I frowned deliberately. "He has retired from public life. He has riches and glory enough already. What has he to gain from an adventure like this?"
"He hates Pompey. You will find that to be true of all our supporters, Decius. They all hate Pompey and they fear, rightly, that the man wants to make himself king of Rome."
This, for once, had great credibility. Pompey had robbed many worthier men of their rightfully won glory. Throughout his career he had specialized in letting others do most of the fighting and then bullying the Senate into giving him their commands so that his men were only in on the kill. The anti-Pompeian faction in the Senate might well contemplate desperate action to forestall a coup by Pompey. Everyone remembered Sulla's infamous proscription lists.
"What Lucullus spends on a single banquet could finance a war," I admitted, "and the moneylenders are always howling for his blood in the Senate and the assemblies."
"And there are others," Catilina went on. "Quintus Hortensius Hortalus, for instance. He has the best legal mind of this generation, and will be able to convince ev
eryone that all shall have been done by correct constitutional form. And he is your own father's patron. He will be looking out for your career, as will I."
"I confess these sound far better than the likes of Valgius and Cethegus. Who else?"
"Don't despise those men too readily. Can a general fight a war by himself? No, he must have loyal legionaries and auxilia. He must have expert centurions to provide leadership at the lower levels. Valgius and the other bearded young ones provide the street-level violence. They have nothing to lose."
"And are therefore eminently expendable," I said.
"Exactly. It's not a bad way for a young man to start out in politics. Plenty of action and excitement, and none of the tedium of grubbing for votes in the Popular Assemblies, eh? I did much the same work myself, for Sulla."
"I hadn't thought of it that way," I admitted.
"You must learn to think this way, Decius," he said earnestly. "Aristocratic attitudes are all very well when one thinks only of ruling, but you have to retain the common touch when you are organizing. Even fools and louts have their uses."
"I must remember that."
"Do. Umbrenus is a failed money-grubber, but he has done excellent service in organizing the Gauls for us. And Bestia will be truly valuable as tribune. Of course, I plan to do the same thing Sulla did when I am Consul: I will put the tribunes firmly back in their place. It was a disgrace giving them the power of veto in the first place."
"I couldn't agree more," I said. I wanted to urge him back to the original point. "Now, you mentioned that there were others?"

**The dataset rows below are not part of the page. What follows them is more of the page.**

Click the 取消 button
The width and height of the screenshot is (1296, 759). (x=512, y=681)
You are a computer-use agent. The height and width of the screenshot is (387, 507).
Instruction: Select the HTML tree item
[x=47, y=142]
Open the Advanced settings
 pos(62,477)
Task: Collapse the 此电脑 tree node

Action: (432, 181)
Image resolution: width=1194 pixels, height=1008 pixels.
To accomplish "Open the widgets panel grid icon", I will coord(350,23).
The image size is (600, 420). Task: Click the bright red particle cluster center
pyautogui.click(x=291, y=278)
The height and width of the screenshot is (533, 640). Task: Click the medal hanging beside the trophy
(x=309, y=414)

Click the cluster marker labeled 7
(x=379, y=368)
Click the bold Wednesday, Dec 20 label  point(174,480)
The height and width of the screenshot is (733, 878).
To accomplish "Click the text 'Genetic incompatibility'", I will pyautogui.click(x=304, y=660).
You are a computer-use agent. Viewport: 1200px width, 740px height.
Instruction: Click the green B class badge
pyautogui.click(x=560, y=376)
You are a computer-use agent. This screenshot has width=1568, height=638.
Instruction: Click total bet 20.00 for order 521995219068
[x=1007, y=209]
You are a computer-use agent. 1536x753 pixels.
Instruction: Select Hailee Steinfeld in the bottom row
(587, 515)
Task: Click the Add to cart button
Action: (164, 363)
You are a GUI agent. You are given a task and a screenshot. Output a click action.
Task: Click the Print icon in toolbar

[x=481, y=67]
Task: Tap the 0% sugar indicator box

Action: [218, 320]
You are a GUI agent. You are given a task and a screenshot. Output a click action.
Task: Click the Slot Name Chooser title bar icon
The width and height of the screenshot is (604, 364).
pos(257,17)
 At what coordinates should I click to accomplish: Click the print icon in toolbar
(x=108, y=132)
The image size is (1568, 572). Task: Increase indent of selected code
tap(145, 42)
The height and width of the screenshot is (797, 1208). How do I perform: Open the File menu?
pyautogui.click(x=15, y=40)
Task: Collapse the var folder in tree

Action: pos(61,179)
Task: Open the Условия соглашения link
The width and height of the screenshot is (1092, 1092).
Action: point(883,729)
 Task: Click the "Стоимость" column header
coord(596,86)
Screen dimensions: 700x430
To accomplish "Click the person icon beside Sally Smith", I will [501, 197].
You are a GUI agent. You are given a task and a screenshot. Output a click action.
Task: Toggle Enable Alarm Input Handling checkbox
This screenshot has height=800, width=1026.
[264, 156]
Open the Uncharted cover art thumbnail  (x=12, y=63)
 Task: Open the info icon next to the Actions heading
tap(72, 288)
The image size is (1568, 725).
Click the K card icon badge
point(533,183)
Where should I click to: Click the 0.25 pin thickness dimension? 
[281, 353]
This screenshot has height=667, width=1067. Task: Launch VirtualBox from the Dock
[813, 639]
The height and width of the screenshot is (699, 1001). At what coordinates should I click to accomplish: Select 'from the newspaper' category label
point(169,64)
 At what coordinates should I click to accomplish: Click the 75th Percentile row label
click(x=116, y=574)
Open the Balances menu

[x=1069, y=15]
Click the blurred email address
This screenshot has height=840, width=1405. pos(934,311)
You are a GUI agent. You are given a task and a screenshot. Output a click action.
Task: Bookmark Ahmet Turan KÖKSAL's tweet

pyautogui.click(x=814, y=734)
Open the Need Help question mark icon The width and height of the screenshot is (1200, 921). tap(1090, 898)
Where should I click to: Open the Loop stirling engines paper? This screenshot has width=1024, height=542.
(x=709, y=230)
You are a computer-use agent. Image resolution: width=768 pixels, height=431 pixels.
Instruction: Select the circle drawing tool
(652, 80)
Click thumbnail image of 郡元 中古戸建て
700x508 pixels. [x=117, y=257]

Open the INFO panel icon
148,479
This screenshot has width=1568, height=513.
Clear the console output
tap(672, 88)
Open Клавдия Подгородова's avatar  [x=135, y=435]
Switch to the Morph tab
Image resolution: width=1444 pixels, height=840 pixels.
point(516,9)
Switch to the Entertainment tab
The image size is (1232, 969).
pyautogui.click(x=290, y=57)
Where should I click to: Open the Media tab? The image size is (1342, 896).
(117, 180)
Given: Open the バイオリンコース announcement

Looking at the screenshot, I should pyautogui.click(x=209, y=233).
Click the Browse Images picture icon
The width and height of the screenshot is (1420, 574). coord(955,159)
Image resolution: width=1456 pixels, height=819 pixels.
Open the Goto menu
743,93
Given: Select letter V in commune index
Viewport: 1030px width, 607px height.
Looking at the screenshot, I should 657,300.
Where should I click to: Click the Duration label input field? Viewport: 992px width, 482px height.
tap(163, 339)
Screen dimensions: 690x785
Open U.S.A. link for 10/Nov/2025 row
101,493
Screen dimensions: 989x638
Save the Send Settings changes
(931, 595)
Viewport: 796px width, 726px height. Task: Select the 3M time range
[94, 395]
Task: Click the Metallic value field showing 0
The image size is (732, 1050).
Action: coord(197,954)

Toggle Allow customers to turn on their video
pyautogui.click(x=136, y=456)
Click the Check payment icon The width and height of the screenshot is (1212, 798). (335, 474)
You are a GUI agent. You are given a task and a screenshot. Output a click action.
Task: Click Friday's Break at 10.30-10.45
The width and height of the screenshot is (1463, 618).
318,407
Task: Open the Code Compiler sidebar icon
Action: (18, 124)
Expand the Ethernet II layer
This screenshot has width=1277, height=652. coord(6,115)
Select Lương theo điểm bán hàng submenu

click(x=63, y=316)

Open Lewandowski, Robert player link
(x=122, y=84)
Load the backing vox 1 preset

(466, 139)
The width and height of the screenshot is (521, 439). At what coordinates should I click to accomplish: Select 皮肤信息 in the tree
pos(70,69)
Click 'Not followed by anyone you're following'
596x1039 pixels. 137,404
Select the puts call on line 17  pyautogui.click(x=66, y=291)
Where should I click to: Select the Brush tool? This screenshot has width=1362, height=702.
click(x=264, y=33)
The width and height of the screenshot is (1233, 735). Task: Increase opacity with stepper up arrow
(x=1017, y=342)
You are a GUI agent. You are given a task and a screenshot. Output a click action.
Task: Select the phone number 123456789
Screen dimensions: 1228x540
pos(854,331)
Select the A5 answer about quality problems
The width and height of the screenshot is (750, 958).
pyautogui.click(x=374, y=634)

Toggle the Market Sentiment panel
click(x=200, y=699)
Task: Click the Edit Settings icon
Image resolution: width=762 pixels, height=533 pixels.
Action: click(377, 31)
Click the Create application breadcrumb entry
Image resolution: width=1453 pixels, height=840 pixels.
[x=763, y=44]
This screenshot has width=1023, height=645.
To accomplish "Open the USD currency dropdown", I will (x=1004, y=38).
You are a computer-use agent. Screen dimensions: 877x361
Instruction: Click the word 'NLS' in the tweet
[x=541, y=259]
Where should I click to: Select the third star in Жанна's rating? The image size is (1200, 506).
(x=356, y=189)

"Oh yes. There is Publius Cornelius Lentulus Sura, the praetor, and Caius Julius Caesar."
"Caesar? I can well believe he wants to kill off moneylenders and as pontifex maximus he will lend a certain dignity to our revolution, but is he dependable?"
Catilina shrugged. "He can be depended upon to look out for his own interests. Nobody can sway the Popular Assemblies like Caius Julius. Granted, he's worthless as a leader of men. His military experience is negligible for a man his age and his priestly office forbids him to see human blood, but you can bet that all the omens will favor us and the gods will be on our side. And, as pontifex maximus, Caesar is in charge of the calendar. He can make the Consul's year in office much, much longer than the conventional twelve months."